Light-sport aircraft can be factory-manufactured aircraft or kits for amateur-building.

===Japan===
On 26 December 2022, Japan Civil Aviation Bureau amended the Circular of Aircraft Safety No.1-006 and clarified its own stance on LSA. The significant difference between Japan and other countries described above is that LSA in Japan is defined as a type of Experimental aircraft, i.e., non-certified aircraft, similar to amateur-built aircraft but rather than practical aircraft, i.e., certified aircraft. Permission for Test Flights etc. by Minister of Land, Infrastructure, Transport and Tourism is necessary to operate LSA in Japan as well as other non-certified aircraft. In order to operate the LSA in Japan, the aircraft, like other non-certified aircraft, requires permission for test flights, etc. from the Minister of Land, Infrastructure, Transport and Tourism. Because the LSA flight is nominally a test flight of an unknown experimental aircraft, the pilot may not have a license and the flight range is basically restricted to within 3 km of the takeoff/landing point avoiding residential areas. If the pilot of the LSA intends to fly outside of the above range or to land outside of the takeoff point, the pilot must have a Private Pilot license or a higher license and an effective aviation medical certificate. The required characteristics of LSA in Japan are modeled after those of S-LSAs in the United States. On the other hand, the E-LSA classification has not been introduced, so kit-built and plan-built LSAs are regarded as amateur-built aircraft. Imported LSA certified as CS-LSA is considered LSA on an exceptional basis, even if it does not meet the characteristics of LSA in Japan.

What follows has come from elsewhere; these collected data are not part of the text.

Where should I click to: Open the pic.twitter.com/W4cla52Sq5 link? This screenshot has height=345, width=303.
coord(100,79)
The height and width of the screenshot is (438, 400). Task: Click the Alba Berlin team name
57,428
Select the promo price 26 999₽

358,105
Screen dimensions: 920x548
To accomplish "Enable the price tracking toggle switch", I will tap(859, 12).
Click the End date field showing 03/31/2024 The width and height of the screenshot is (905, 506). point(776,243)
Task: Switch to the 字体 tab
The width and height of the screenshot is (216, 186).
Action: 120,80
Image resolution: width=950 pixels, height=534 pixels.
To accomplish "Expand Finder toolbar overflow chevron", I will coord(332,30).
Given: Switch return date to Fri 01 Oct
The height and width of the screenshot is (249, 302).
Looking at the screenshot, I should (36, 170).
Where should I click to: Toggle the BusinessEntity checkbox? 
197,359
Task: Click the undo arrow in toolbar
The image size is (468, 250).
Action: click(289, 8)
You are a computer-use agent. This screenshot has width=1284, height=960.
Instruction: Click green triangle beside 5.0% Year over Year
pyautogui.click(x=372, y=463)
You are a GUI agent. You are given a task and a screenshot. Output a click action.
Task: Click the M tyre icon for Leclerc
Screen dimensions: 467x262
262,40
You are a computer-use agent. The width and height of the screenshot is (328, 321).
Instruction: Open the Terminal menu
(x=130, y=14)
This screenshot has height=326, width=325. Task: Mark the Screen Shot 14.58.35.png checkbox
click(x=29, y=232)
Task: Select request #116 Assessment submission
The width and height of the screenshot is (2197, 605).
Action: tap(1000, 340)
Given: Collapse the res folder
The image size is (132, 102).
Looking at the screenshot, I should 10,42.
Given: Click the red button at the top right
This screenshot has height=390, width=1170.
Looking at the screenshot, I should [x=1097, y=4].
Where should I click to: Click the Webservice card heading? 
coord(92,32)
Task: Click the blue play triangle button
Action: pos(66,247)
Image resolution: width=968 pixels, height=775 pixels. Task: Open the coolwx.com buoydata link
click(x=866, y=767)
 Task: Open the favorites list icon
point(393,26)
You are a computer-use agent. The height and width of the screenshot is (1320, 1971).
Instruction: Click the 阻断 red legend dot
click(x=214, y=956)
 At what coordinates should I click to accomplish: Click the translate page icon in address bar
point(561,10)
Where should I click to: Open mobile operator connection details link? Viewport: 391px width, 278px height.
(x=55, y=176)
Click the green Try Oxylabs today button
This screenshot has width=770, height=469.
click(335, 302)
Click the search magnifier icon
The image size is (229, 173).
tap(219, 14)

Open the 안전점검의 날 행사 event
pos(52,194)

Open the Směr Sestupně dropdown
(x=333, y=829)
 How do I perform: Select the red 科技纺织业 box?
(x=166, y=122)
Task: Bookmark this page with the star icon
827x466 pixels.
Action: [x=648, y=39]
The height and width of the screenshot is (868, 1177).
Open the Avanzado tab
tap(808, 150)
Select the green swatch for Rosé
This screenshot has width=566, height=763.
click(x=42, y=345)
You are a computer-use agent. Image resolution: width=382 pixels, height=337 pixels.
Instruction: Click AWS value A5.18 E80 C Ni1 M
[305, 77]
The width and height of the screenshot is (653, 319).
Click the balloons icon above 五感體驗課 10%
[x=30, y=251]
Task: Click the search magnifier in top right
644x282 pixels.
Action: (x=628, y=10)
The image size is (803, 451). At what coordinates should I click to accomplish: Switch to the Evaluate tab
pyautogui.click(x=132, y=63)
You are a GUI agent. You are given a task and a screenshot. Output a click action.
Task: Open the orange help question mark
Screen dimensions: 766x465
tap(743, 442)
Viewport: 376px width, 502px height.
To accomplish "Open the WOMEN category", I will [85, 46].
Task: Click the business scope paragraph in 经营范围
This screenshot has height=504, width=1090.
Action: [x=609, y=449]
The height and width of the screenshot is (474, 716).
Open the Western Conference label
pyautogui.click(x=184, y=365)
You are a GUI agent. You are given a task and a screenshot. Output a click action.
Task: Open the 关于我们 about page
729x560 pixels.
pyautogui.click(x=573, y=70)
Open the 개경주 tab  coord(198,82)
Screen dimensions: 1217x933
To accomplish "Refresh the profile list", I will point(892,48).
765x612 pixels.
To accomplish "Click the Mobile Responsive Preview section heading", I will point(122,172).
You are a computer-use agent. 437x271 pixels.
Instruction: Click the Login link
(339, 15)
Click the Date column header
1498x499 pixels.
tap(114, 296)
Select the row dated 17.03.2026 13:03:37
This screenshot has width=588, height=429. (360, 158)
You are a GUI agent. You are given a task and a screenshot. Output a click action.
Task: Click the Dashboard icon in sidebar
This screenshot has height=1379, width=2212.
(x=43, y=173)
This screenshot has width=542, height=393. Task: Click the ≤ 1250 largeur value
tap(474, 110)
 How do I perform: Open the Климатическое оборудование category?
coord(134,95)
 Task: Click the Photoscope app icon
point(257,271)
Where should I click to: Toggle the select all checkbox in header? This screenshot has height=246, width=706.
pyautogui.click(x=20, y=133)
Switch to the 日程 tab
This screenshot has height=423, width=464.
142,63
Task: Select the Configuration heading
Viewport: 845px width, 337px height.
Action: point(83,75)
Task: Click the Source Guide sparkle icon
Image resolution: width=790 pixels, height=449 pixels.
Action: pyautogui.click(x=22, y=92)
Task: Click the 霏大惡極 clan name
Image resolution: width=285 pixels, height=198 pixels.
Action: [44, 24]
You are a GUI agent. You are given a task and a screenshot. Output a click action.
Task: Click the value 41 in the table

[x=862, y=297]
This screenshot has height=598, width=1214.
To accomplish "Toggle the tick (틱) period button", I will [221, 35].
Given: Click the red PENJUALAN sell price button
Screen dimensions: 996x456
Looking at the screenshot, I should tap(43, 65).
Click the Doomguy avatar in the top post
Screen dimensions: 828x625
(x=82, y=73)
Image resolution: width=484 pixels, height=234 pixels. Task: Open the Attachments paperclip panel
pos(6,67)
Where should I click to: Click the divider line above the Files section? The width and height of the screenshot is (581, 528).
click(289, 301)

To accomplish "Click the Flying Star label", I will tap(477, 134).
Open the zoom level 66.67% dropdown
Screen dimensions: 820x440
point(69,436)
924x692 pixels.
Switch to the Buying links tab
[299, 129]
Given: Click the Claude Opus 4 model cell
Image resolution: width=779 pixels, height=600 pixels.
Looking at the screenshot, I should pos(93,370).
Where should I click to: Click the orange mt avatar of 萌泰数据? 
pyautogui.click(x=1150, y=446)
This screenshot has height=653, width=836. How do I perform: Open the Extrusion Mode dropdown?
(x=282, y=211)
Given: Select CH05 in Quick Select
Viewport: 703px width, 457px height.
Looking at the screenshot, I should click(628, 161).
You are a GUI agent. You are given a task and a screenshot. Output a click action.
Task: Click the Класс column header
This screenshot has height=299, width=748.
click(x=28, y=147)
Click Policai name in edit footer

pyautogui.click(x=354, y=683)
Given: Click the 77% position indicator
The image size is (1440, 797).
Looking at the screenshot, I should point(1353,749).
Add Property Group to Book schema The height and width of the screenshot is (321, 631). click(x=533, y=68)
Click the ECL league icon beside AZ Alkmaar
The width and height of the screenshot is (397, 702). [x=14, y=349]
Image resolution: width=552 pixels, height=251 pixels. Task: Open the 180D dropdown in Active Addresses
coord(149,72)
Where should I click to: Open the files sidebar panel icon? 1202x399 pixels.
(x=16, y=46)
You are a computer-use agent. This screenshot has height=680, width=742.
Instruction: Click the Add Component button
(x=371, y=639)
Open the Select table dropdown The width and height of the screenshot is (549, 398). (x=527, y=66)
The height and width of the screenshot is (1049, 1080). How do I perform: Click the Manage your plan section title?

- Maximum gross takeoff weight: 1,320 lbs or 1,430 lbs for seaplanes
- Maximum speed in level flight: 120 kn CAS
- Maximum stall speed: 45 kn CAS
- Maximum seats: two
- Maximum engines: one (reciprocating engine only)
- Propeller: fixed-pitch or ground adjustable
- Cabin: unpressurized
- Landing gear: fixed (except for seaplanes)
- Other requirements: Designed, manufactured, and quality assured by manufacturer and complied to ASTM standards of LSA.